What would be your first choice when making a case insensitive comparison, to use LOWER or UPPER? Do you think that there is a performance advantage in using one over the other? Some would say they are implemented and should work the same, some would choose LOWER thinking that in most cases the data distribution would favor the lower case characters and others could point that UPPER generates smaller ASCII values than LOWER and that would be an advantage for UPPER CPU wise. As the Oracle implementation of these functions is not public and as the members of various Oracle forums didn’t come to a conclusion in this matter let’s build a test case and see for ourselves.
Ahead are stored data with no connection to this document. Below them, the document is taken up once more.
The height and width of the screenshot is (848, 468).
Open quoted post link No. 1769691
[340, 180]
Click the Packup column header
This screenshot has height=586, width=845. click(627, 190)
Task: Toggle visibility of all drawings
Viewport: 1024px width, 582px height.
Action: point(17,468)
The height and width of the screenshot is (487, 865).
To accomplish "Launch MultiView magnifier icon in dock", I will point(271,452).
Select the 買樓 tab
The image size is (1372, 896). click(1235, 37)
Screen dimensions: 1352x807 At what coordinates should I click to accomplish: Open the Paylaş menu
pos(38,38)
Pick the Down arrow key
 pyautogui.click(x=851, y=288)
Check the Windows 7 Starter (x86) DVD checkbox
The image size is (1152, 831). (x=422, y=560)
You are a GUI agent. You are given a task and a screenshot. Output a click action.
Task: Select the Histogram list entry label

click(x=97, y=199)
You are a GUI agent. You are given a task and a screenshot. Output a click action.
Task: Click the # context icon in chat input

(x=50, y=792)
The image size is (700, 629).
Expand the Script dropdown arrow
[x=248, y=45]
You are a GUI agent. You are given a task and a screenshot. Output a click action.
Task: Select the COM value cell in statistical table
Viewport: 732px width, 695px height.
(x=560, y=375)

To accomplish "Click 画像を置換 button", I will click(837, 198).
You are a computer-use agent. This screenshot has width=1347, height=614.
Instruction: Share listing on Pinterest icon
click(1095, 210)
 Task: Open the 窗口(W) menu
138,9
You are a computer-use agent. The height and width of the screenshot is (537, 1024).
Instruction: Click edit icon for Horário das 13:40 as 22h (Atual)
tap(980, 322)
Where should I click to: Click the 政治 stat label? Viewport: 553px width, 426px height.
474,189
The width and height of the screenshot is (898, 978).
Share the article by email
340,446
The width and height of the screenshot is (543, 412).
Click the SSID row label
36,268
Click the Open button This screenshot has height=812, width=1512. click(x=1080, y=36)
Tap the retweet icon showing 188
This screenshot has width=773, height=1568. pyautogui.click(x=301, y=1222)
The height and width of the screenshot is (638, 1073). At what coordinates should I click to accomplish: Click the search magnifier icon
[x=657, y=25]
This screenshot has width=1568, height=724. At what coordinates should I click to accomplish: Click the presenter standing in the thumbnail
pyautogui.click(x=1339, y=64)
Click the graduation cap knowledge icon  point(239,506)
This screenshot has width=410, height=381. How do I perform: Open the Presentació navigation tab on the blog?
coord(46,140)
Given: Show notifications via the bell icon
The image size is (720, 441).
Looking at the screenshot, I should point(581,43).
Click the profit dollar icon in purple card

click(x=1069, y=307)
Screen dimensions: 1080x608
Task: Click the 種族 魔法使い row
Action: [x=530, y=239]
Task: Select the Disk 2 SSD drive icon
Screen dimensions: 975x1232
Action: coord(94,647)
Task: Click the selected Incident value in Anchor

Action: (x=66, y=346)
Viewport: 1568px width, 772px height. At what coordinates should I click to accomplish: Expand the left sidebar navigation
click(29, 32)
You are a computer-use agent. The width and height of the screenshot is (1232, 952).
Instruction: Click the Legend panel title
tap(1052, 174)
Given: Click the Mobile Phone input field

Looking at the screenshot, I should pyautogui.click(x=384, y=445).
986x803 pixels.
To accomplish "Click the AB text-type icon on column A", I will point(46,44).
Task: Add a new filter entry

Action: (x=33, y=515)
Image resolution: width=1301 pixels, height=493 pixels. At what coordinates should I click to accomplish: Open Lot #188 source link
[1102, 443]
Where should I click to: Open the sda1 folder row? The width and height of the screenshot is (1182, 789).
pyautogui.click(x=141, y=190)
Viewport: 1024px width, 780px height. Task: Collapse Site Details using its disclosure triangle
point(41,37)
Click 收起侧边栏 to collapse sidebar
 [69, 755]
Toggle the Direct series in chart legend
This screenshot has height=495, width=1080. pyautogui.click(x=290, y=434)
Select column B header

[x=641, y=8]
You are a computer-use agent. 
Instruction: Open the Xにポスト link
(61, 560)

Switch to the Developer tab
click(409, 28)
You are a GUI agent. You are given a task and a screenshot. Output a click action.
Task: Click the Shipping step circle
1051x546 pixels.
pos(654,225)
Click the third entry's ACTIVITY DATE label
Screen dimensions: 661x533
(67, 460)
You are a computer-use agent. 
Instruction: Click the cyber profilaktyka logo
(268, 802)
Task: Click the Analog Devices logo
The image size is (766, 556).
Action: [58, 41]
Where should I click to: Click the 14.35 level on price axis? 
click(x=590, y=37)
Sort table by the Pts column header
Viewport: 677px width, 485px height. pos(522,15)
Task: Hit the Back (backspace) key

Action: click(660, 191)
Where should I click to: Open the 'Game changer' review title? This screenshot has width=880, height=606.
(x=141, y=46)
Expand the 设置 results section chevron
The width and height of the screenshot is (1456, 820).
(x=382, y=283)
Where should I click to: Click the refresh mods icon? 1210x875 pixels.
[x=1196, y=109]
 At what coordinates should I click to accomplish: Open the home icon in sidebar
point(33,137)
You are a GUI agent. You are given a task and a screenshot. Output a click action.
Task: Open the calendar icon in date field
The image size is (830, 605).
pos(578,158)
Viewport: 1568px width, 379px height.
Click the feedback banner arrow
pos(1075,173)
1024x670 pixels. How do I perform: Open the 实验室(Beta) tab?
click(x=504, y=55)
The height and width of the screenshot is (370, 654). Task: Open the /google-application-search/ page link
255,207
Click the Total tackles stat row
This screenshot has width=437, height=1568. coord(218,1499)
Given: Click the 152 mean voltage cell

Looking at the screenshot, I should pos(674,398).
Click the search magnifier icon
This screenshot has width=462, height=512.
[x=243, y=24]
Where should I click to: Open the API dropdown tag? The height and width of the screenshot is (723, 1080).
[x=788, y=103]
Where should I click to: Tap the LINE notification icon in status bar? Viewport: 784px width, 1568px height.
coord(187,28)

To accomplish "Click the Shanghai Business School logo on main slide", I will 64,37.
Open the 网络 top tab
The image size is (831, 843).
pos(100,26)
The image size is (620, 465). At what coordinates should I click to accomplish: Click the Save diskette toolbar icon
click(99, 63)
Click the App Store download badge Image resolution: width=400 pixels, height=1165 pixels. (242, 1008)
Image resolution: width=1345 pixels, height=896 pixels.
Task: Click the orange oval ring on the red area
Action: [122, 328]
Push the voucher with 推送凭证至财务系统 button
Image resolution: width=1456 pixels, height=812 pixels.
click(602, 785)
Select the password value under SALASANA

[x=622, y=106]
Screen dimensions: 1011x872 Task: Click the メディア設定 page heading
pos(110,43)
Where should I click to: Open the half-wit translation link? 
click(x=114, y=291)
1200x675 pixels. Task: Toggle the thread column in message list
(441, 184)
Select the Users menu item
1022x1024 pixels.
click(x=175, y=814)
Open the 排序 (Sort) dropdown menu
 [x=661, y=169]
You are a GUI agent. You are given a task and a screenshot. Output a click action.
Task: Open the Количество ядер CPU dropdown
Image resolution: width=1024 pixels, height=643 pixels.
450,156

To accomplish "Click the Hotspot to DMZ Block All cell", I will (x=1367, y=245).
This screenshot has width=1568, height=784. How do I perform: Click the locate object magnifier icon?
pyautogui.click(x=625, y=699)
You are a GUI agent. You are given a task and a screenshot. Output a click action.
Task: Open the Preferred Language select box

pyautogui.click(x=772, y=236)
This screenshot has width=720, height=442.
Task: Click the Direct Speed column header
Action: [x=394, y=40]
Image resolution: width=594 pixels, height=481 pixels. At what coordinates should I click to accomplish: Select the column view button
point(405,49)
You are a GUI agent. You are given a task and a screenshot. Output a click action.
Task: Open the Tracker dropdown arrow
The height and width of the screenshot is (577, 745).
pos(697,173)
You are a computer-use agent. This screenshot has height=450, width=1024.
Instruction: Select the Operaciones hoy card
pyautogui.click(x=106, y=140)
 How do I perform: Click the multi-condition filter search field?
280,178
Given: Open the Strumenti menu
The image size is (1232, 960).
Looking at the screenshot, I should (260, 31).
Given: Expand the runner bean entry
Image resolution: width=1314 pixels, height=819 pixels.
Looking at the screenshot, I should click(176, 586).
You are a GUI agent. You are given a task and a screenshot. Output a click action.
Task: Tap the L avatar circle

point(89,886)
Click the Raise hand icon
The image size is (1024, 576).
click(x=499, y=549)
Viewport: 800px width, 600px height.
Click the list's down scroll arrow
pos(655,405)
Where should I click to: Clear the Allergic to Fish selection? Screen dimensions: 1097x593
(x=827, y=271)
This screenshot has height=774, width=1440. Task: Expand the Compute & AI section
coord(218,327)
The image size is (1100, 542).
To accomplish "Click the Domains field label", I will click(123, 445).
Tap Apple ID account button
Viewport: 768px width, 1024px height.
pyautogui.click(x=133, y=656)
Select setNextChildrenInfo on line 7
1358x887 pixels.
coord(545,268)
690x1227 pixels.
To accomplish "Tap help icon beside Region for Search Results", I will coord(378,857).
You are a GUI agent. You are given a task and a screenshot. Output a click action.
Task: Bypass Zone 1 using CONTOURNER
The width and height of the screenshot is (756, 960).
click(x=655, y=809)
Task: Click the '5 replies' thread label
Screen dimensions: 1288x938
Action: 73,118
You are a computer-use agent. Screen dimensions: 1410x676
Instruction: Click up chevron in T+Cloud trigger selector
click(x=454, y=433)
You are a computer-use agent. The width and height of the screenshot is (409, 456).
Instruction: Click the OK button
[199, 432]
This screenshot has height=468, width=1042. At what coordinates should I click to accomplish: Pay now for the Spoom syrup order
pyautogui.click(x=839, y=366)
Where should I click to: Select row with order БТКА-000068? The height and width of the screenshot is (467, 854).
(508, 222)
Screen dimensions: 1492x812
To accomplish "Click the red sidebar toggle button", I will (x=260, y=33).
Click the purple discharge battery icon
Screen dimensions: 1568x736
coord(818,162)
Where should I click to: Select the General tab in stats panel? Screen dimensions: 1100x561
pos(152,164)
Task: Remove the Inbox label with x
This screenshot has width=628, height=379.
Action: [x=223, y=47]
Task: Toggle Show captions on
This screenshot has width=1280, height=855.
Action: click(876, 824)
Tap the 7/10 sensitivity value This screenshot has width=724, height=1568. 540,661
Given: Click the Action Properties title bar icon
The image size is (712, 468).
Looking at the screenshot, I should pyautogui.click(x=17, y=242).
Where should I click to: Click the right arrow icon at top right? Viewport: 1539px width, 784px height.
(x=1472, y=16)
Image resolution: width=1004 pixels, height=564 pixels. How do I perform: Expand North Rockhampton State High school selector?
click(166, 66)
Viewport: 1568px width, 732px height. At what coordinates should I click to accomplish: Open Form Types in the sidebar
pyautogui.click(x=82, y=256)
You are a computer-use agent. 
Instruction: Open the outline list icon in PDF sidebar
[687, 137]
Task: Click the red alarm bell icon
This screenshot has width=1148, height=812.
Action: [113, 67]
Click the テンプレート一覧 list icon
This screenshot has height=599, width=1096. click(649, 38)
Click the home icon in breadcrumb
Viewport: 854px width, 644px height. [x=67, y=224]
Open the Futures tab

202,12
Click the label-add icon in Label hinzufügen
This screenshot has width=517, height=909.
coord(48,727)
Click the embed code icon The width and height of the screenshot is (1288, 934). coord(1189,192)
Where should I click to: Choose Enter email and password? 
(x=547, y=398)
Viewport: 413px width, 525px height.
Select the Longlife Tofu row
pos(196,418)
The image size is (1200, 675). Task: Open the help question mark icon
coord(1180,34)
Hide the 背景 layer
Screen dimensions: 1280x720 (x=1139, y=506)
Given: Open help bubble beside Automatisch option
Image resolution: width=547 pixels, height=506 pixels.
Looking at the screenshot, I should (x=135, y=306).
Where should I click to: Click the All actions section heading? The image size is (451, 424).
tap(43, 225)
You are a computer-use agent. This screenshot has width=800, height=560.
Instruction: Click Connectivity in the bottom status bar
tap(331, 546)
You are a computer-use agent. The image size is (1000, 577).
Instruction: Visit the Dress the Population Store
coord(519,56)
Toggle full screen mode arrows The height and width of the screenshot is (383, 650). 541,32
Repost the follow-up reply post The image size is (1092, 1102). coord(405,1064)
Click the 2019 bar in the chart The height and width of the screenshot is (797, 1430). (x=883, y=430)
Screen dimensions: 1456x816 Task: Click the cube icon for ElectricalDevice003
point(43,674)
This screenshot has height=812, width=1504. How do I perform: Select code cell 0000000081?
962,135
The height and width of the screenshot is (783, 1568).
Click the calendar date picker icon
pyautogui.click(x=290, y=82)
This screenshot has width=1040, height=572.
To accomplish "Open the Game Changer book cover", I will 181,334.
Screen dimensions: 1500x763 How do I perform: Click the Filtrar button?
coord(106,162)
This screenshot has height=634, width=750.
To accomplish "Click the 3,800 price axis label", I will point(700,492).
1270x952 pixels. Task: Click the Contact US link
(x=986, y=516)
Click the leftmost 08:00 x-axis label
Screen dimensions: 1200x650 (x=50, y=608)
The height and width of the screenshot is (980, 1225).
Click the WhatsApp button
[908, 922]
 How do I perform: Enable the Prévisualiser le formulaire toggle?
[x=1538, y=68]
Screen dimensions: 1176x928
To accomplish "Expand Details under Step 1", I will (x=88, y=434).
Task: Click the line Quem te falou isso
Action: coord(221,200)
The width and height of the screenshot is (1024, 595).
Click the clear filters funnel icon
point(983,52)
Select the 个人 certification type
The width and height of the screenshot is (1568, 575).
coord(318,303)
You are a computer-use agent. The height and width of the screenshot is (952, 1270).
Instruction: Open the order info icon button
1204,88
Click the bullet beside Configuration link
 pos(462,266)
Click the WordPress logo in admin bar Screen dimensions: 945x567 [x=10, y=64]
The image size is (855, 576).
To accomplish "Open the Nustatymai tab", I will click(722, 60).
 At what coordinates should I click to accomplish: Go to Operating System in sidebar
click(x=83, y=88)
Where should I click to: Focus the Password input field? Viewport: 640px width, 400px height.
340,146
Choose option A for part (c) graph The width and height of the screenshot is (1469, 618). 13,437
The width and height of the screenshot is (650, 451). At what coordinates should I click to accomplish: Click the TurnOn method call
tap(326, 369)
I created a table with four varchar2 columns of 30 characters populated first with random uppercase and lowercase characters using dbms_random.string(‘A’,30), second with first character in uppercase and rest of characters in lowercase using dbms_random.string(‘U’,1) || dbms_random.string(‘L’,29), third with lowercase characters using dbms_random.string(‘L’,30) and fourth with
uppercase characters using dbms_random.string(‘U’,30). I ran the test first against 10 mil records and second in a 1 mil loop against 10 records. The characters were UTF8 (AL32UTF8) with NLS_SORT and NLS_COMP set to BINARY.
The two queries used to test LOWER and UPPER were:
select count(*) from c where lower(c1) like %abc%;
select count(*) from c where upper(c1) like %ABC%;
The results were interesting and consistent during the 10 tries for each test. CPU wise they were identical and time wise, UPPER was quicker from 1 to 3%:
STRING LOWER_RESULT UPPER_RESULT IMPROVE
------------------ ------------ ------------ -------
Random case string 6,83 sec 6,76 sec 1,11%
Title case string 6,78 sec 6,71 sec 0,98%
Lower case string 6,77 sec 6,66 sec 1,61%
Upper case string 6,78 sec 6,56 sec 3,48%
Conclusion: next time when I need to make a case insensitive comparison I will use UPPER.